It is a path that has come full circle for Diane Sporrer at St. Paul’s Lutheran School in Fort Dodge.
The Fort Dodge native grew up in St. Paul’s, the third generation of her family to graduate from the preschool to eighth grade institution. Today, her own children are the fourth generation carrying on that tradition.
Founded in 1832, St. Paul’s has been serving students with faith-based education for more than 180 years. Sporrer is proud to be part of that legacy, now coming back to her own school as a teacher.
“It’s amazing how God brings us back to the plan that He has for us,” says Sporrer.
After graduating from St. Paul’s eighth grade in 1984, she finished her high school years at Fort Dodge Senior High.
“My plans were always to go into Lutheran education,” Sporrer recalls, but life sometimes takes an indirect path.
After two years at Iowa Central Community School, she left school to get married, but education was still calling her.
“In 1997 I decided it was time to go back to school and finish what I had started,” she notes.
Sporrer earned her bachelor’s degree in elementary education from Buena Vista University. She substituted for awhile and then worked four years as a lead Head Start teacher in Fort Dodge. But again, life took a detour as she opted to take a few years off while her own children were little.
Finally, last year she returned to St. Paul’s as a part-time language arts and math teacher. This year, she has a room of her own and a full-time position as second grade teacher.

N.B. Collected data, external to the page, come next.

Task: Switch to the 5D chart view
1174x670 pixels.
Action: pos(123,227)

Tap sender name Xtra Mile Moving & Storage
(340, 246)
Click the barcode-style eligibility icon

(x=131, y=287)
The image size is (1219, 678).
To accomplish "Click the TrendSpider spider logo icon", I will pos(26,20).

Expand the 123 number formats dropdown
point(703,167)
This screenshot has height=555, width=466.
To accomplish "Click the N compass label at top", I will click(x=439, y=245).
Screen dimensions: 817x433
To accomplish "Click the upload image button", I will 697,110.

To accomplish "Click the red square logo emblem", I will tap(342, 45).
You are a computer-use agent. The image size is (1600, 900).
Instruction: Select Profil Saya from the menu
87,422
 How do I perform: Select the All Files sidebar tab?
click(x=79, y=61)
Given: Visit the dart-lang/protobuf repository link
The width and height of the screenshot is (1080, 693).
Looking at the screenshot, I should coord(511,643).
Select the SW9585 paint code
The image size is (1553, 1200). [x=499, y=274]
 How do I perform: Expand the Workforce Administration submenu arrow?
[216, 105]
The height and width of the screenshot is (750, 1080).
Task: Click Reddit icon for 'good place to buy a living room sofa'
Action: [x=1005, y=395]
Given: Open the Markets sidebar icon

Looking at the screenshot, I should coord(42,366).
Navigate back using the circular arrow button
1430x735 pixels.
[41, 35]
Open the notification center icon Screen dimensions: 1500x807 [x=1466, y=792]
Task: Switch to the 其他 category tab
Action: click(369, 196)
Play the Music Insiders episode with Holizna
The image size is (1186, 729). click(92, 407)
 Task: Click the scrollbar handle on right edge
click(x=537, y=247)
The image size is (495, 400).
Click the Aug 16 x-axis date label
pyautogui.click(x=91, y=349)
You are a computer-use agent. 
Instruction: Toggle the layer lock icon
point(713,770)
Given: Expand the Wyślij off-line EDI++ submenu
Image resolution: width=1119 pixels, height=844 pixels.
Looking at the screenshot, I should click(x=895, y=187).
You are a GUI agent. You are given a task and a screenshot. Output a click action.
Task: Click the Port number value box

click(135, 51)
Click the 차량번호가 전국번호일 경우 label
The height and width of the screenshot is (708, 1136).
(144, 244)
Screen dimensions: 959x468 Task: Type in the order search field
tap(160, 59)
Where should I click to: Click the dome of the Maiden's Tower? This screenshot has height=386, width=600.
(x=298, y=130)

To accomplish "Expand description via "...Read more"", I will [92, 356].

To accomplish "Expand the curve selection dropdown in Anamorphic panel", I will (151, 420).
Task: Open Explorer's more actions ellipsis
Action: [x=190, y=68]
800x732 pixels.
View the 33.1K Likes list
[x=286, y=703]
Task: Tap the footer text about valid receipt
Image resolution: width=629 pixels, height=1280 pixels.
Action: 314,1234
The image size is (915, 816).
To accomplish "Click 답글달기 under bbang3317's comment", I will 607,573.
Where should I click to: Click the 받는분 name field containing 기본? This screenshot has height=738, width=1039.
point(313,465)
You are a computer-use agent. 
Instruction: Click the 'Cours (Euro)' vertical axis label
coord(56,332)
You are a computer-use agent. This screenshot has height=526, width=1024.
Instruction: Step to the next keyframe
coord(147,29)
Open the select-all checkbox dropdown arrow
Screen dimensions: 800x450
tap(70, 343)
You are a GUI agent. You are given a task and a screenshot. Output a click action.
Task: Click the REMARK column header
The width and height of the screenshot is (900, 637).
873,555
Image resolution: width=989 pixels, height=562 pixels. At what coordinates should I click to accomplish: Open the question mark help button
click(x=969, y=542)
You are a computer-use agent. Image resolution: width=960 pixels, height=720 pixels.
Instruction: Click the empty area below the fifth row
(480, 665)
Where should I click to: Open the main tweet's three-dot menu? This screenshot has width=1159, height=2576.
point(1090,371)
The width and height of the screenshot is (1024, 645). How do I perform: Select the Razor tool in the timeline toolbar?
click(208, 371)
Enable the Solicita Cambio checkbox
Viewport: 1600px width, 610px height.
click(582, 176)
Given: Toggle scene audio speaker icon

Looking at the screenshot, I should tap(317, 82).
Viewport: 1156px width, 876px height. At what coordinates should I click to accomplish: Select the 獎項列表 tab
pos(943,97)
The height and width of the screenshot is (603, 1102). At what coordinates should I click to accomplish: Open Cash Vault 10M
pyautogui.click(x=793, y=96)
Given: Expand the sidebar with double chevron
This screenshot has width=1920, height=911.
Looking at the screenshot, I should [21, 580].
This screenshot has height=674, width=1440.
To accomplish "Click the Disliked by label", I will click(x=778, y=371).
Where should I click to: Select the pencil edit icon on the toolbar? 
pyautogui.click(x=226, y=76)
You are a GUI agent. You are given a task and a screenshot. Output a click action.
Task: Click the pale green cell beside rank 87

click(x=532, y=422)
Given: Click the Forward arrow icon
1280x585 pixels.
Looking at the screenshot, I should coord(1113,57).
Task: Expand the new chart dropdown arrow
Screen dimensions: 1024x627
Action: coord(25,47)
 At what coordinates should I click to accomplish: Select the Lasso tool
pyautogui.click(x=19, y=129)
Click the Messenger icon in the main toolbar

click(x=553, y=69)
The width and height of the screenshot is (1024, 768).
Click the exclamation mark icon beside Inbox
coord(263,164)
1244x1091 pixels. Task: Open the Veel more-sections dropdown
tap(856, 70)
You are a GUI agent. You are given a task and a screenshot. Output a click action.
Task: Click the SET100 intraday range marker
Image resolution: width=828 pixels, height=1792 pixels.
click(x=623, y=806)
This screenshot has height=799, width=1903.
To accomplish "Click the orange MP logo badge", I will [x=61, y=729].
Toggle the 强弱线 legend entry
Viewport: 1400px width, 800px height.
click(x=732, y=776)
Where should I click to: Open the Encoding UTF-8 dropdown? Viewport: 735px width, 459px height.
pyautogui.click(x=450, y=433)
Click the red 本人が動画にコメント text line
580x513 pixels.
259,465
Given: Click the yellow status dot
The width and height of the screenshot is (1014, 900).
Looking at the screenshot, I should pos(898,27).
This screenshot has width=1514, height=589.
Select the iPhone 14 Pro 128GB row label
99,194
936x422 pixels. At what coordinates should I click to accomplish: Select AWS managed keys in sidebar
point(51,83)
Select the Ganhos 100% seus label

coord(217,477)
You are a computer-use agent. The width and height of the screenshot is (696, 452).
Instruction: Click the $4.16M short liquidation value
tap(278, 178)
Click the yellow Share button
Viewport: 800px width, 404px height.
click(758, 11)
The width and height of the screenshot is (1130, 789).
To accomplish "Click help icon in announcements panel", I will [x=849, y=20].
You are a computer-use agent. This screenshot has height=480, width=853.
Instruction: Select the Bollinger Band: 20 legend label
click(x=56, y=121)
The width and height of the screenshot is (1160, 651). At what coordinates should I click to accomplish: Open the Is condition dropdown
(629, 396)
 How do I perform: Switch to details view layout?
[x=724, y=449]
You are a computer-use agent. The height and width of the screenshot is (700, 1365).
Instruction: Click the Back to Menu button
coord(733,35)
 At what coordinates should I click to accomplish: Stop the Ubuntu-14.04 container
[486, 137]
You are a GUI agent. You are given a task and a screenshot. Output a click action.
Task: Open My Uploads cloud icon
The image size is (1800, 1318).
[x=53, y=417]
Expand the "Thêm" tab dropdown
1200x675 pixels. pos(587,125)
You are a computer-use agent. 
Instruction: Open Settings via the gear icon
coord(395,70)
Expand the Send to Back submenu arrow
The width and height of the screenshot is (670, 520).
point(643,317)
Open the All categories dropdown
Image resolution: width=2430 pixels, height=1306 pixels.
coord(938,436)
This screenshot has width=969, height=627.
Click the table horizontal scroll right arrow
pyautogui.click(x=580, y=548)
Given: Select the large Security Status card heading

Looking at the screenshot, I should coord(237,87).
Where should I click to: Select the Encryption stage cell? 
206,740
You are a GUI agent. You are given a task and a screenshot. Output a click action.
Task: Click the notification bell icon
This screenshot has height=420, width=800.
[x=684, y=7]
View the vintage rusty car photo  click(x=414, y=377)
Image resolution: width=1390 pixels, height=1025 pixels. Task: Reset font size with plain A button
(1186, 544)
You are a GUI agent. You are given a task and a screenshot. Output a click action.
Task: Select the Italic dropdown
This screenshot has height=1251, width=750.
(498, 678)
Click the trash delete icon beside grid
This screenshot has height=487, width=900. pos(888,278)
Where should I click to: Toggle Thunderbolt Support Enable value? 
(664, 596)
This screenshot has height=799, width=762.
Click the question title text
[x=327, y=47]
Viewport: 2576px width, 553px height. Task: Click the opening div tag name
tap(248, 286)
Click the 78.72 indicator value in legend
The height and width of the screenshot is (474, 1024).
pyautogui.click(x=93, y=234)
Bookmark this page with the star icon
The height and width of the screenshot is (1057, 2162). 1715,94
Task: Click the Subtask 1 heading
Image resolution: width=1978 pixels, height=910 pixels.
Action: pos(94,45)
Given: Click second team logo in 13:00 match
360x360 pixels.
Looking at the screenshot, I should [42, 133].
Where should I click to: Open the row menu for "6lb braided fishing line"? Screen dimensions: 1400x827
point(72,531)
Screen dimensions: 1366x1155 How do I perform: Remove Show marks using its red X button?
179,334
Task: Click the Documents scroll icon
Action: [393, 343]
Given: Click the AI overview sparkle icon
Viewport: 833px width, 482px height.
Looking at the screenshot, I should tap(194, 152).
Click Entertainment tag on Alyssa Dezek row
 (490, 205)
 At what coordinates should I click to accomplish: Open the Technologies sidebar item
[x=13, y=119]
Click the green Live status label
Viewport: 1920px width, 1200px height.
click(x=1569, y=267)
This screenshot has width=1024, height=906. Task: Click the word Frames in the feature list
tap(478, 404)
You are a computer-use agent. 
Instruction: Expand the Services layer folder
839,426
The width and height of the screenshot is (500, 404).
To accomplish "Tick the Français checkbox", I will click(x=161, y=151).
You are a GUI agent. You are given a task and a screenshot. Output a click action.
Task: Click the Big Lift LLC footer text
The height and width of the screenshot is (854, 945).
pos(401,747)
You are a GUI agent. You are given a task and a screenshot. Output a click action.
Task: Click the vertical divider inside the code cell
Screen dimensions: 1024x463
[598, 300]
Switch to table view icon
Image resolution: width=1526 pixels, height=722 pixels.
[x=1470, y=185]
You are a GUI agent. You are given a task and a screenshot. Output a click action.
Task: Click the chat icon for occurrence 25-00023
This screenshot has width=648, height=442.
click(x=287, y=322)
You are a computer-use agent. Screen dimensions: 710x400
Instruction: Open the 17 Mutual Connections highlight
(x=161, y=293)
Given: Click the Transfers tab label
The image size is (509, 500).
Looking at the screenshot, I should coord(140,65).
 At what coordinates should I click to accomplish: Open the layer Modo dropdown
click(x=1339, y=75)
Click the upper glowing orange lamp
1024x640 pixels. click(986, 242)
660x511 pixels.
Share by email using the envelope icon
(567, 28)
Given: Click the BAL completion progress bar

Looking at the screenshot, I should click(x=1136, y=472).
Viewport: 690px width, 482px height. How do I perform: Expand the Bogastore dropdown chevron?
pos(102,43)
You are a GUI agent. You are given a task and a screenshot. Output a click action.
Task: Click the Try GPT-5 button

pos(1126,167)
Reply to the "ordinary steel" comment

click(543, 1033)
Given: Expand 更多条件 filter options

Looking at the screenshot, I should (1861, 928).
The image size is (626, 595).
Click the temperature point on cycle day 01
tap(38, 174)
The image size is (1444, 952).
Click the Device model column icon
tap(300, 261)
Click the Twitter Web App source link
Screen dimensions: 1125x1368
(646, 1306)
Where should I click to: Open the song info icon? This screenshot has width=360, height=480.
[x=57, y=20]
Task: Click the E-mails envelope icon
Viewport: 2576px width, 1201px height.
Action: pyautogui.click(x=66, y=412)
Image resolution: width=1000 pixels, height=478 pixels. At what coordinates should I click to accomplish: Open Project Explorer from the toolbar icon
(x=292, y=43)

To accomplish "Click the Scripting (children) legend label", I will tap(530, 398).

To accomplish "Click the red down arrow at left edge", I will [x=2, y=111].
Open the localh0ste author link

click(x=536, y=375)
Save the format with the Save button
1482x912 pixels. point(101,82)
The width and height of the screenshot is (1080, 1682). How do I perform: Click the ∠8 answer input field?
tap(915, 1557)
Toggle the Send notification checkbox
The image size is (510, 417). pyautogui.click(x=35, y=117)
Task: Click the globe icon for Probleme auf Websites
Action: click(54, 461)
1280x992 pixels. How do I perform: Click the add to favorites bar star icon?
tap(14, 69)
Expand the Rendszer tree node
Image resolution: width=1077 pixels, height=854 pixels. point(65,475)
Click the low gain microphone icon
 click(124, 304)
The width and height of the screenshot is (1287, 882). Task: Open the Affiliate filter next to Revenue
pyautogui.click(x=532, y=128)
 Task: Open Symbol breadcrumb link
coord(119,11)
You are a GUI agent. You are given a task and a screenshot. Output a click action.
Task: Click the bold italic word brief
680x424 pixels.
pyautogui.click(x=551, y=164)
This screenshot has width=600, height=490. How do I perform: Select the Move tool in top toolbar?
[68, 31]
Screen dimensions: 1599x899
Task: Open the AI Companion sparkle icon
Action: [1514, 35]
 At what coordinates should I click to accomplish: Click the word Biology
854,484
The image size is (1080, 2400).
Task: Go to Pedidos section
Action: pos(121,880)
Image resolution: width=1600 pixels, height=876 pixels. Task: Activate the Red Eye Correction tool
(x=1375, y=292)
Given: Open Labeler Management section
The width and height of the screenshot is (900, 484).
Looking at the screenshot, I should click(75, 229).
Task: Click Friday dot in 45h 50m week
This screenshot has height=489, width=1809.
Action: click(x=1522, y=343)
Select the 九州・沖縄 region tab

“I am teaching in the same second grade classroom where I attended,” she notes with a smile.
To Sporrer, the reward is being able to make a difference in the lives of students, just as her own teachers once did.
Second grade fits her well as she loves how the children are becoming independent and still love coming to school every day.
“To see them light up when we talk about real world things that they need to know about is just wonderful,” she says.
Sporrer particularly enjoys teaching reading and math, especially when she can work closely with students.
“If they’re struggling with something I can work one on one and help them figure it out,” she concludes.